I wouldn't let that stop you, there is more traffic to deal with on the weekends and just need to be more cautious descending. Being that it's after Labor Day, I am sure it will have calmed down a bit too. 

.


----------



## Rogus (Nov 10, 2010)

I didn't realize the gates don't open until 8:00. I happened to do it last time the same day as the DMD and the gates were open when I went through about 6:00. After all of the help I have been given with planning, I don't want to start that late. 

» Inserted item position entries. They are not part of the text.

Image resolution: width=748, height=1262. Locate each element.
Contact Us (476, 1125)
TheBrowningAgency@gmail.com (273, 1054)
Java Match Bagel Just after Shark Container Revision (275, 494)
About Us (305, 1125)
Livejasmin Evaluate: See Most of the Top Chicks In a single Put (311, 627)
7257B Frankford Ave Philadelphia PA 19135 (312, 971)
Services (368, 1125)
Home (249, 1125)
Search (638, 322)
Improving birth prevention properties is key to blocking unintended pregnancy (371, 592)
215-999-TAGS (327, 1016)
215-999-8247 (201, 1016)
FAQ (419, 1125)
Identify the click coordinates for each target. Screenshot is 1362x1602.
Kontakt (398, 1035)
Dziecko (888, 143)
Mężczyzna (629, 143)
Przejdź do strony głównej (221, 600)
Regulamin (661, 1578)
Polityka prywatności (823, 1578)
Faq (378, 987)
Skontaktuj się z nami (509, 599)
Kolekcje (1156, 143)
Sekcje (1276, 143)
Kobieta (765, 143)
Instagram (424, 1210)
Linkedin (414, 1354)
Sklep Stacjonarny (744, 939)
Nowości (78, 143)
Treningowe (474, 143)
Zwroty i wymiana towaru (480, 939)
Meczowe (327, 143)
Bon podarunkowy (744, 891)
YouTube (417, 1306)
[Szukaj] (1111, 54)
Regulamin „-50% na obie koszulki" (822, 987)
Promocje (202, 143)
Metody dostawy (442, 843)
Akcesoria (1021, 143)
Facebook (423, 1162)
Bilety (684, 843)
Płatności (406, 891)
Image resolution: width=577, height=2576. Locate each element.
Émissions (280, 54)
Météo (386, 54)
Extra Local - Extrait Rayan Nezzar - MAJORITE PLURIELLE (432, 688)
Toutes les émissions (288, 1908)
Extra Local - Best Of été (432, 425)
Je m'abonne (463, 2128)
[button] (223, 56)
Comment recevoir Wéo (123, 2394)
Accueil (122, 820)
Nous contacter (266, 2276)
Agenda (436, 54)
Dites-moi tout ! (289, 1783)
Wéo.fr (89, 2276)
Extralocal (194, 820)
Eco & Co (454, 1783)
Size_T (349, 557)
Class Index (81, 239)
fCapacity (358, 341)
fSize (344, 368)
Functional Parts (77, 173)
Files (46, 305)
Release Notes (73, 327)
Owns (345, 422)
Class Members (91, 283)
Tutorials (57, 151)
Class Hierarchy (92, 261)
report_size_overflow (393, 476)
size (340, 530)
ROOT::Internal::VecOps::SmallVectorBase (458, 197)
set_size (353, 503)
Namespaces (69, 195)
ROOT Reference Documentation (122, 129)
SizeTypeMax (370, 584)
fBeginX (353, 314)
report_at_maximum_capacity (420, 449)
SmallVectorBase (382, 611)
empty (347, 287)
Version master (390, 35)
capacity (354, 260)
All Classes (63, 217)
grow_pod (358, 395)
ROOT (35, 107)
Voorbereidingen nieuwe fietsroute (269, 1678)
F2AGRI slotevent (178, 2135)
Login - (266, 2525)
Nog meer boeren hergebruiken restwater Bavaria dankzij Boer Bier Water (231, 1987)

Thanks anyway to everybody.


----------



## Rogus (Nov 10, 2010)

Never ending questions. What about hopping the gate? Is that an issue subject to ticketing/fines?


----------



## MoPho (Jan 17, 2011)

I had been told some in the past that you can get fined for it, but I've frequently seen people coming down the mountain when I have been there at 8.
I also asked someone I know who was a ranger on the mountain and he said that the park technically opens at 8am but the NG opens for staff around 7:10 and it is ok to enter if the gate is open. SG opens later


.


----------



## Rogus (Nov 10, 2010)

MoPho said:


> I had been told some in the past that you can get fined for it, but I've frequently seen people coming down the mountain when I have been there at 8.
> I also asked someone I know who was a ranger on the mountain and he said that the park technically opens at 8am but the NG opens for staff around 7:10 and it is ok to enter if the gate is open. SG opens later.


Thanks again.


----------